Intriguingly, differences in education, school attendance, and socioeconomic background did not influence girls’ assessment of quality. Although respect for diversity is key to success in many adolescent programmes, for health care quality this aspect seems of less importance. The main inter-girl variable that made a difference was that girls who had not started reproductive life felt less well attended than mothers and pregnant girls. This suggests there remains room for improvements in addressing the needs of these girls.

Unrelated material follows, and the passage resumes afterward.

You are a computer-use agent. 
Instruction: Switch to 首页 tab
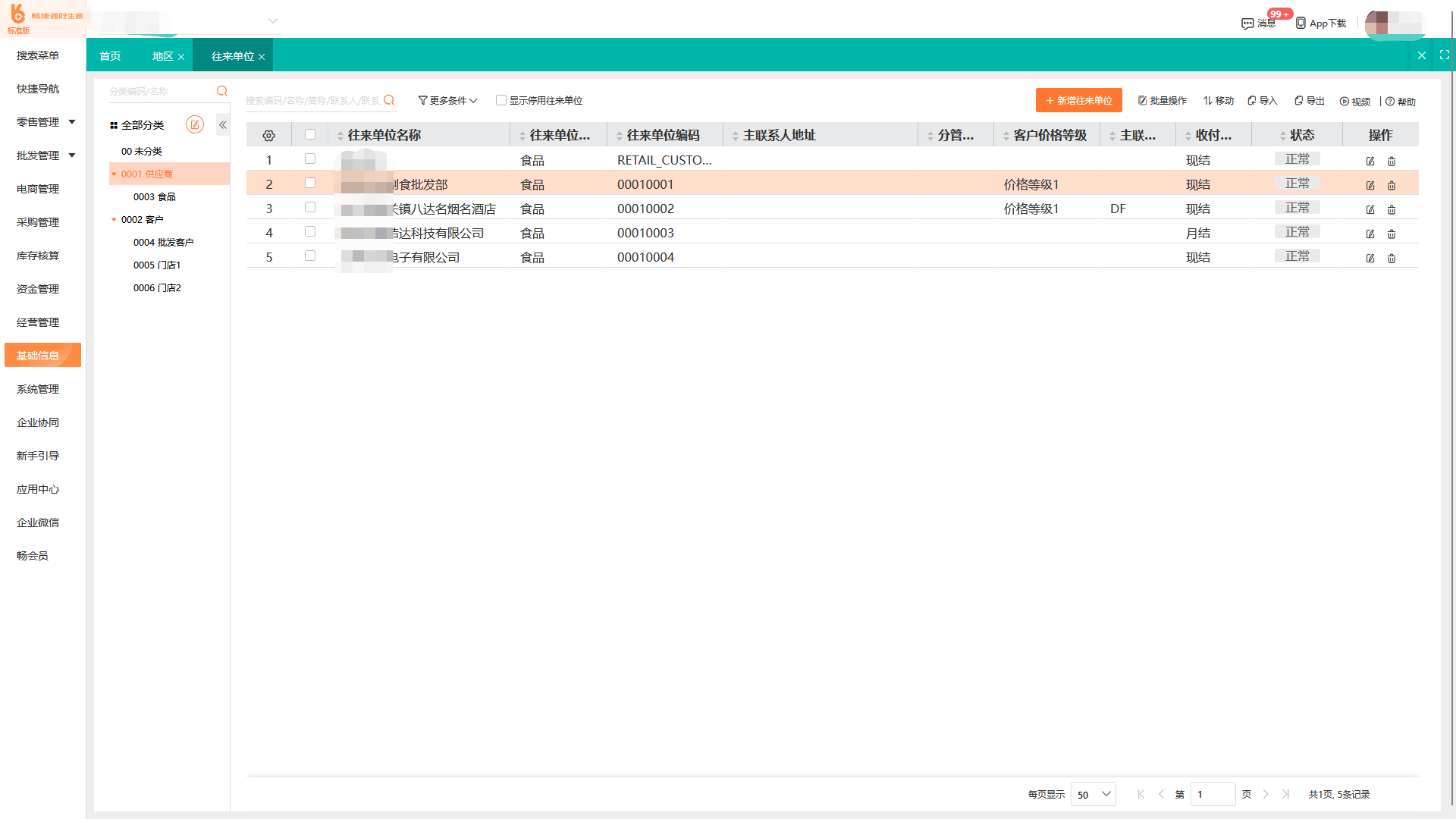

Survey participants demonstrated a preference for consulting female doctors. Voucher use made this preference even stronger. Culturally, it is easier for girls to discuss issues related to sexuality with women. In addition, gender influences the communication styles of doctors [24], and the doctors’ gender is an important factor in this type of intervention [24,25]. In general, the female doctors reacted more enthusiastically towards the programme than their male colleagues who also seemed less motivated to spend time on health education and to comply with programme protocols and instructions. Further research is planned to understand the underlying mechanisms.

In conclusion, adolescents in Nicaragua face many health threats related to their sexuality. Health care providers should provide information and services that adolescents need to make choices in their sexual and reproductive life, but commonly fail to do so. The voucher programme mobilized adolescents towards the services [11], supported the providers to attend to them, and users were more satisfied with the services, than those who consulted without voucher. This is an important achievement, given the crucial role user satisfaction plays in the adoption and continued use of SRH care and contraceptives. It is encouraging that a relatively simple and cheap intervention has potential to contribute to addressing a serious and persistent public health problem. Although further research is needed to prove causality and understand the exact mechanisms, confidential and guaranteed free access appear key factors behind increased user satisfaction through vouchers. Although the question of sustainability also needs further attention, vouchers are likely to be a powerful tool in reaching out to adolescents in need, and almost certainly have potential beyond the Nicaraguan borders.

Acknowledgements

Without the hard and enthusiastic work of Zoyla Segura, Joel Medina, Patricia Gonzalez, Amelia Tijerino, Roger Torrentes, Alejandro Dormes, Gloria Medina, and Esteban Zuñiga, this intervention could never have become a success. We are very grateful to Erik van de Giessen and Julienne McKay for their continuing support during the preparation of this report. Last but not least, without the financial support of DFID this interesting intervention would never have been possible.

Footnotes

  • 1 The socioeconomic classification of neighbourhoods was based on an updated list from the municipality indicating nature of housing, level of services (sewerage, electricity, drinking water), and quality of roads. Markets were classified on the relative price levels of goods sold. Schools were classified on the level of parental financial contributions and the socioeconomic classification of the neighbourhood. The very poor sites scored 2 points, poor sites 1 point, and lower class/lower middle class sites 0 points.